DATA SHOWN:
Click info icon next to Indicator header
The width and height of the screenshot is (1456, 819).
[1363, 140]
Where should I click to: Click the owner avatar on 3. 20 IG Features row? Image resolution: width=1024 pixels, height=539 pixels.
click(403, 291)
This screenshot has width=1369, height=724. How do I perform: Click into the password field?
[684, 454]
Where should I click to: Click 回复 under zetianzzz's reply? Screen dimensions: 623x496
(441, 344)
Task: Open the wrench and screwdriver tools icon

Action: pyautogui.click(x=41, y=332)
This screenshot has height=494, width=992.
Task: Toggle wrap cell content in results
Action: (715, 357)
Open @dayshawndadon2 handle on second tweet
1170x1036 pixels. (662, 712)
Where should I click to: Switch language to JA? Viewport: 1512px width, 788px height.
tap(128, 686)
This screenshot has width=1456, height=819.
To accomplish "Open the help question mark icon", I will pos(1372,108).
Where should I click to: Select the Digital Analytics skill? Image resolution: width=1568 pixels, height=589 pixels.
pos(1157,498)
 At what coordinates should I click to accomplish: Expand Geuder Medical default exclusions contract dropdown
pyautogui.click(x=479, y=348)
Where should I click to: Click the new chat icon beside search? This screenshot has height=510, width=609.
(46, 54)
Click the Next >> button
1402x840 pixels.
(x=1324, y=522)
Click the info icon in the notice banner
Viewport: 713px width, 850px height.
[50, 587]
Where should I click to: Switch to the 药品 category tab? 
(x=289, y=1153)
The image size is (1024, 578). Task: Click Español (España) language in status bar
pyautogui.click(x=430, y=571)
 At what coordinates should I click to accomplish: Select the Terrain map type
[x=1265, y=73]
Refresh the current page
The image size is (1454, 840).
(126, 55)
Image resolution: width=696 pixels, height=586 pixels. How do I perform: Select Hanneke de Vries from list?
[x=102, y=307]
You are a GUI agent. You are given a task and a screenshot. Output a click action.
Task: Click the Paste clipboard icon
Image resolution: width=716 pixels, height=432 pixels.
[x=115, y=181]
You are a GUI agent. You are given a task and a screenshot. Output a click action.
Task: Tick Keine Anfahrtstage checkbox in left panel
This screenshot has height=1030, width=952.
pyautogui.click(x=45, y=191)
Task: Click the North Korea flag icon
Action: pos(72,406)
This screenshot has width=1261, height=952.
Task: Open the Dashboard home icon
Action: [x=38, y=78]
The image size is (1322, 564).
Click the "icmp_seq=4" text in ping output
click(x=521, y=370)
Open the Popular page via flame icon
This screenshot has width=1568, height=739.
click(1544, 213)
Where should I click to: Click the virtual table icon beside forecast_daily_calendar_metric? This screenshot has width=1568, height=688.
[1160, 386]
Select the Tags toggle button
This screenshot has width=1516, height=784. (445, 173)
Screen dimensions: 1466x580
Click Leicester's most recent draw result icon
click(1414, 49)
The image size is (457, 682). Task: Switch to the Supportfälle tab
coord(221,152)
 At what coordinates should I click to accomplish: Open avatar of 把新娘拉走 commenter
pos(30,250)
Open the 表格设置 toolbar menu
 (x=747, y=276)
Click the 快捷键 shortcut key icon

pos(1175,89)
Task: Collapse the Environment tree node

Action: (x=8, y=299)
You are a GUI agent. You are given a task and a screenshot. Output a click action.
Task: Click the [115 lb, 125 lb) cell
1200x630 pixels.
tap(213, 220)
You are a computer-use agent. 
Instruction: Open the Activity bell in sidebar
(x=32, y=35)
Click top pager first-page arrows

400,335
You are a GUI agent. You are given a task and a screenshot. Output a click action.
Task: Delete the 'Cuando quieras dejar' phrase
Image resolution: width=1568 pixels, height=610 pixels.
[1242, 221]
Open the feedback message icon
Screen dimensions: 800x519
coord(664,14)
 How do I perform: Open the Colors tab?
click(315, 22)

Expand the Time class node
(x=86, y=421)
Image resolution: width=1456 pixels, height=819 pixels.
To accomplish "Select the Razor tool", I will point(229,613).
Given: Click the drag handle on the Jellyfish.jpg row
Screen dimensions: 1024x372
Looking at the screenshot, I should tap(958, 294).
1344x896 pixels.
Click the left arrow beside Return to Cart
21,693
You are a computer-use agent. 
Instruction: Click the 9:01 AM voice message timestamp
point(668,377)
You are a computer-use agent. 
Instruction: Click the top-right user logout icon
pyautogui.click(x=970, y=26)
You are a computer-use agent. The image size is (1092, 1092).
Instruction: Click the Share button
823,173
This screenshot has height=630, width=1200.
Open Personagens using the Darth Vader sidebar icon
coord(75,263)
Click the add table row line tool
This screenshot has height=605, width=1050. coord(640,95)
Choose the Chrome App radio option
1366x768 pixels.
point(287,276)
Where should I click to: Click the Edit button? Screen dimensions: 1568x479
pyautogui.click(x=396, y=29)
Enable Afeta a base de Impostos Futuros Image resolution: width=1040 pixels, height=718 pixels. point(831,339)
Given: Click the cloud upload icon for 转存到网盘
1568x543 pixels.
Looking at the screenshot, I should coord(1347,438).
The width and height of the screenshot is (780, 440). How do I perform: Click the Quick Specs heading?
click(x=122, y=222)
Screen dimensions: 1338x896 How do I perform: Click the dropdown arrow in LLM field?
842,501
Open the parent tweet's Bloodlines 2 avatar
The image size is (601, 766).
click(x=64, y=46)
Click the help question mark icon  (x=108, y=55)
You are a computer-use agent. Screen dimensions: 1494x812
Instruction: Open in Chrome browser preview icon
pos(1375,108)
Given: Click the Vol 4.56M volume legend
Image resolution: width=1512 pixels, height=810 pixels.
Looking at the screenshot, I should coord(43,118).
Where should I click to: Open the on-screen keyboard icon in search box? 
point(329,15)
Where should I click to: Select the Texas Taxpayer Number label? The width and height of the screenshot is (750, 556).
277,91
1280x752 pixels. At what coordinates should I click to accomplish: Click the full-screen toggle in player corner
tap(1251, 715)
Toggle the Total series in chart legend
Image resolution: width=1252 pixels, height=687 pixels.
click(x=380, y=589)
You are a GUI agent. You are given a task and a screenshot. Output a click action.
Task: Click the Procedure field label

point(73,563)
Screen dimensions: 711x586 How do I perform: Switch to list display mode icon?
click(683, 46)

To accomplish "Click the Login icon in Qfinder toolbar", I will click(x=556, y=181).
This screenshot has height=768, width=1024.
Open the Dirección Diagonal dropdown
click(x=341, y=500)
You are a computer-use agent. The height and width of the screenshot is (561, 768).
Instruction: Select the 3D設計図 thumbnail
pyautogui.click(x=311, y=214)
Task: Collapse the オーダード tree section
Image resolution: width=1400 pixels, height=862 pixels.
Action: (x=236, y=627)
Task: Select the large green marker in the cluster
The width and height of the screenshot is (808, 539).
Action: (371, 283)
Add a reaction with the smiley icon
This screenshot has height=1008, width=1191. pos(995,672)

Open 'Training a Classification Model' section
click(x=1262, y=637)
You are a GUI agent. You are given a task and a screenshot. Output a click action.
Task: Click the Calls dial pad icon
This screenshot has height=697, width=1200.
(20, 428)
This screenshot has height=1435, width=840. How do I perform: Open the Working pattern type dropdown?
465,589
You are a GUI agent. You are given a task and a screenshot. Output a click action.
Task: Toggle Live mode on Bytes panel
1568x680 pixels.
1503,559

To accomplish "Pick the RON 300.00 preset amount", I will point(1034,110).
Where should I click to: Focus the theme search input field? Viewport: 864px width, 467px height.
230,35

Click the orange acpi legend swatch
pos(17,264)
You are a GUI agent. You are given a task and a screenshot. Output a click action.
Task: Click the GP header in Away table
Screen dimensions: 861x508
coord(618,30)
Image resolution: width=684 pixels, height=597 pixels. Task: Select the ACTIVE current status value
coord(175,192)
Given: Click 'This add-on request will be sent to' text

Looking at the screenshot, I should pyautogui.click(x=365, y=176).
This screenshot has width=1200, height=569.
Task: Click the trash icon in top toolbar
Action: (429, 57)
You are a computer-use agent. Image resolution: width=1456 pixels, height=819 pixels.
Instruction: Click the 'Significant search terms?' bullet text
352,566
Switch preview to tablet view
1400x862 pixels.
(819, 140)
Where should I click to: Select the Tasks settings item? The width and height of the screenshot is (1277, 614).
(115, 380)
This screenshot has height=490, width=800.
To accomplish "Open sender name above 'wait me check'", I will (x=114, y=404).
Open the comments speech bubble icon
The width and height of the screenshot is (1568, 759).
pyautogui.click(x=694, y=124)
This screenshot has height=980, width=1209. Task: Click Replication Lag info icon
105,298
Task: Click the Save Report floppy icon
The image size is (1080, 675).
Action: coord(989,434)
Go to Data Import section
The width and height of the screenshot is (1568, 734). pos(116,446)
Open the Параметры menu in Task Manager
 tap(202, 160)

TASK BRIEF: Can you reproduce, with no changes at all, the lines from the one containing "Task: Collapse the オーダード tree section" through the one containing "Action: (371, 283)", inclusive?

FINISHED ANSWER:
Task: Collapse the オーダード tree section
Image resolution: width=1400 pixels, height=862 pixels.
Action: (x=236, y=627)
Task: Select the large green marker in the cluster
The width and height of the screenshot is (808, 539).
Action: (371, 283)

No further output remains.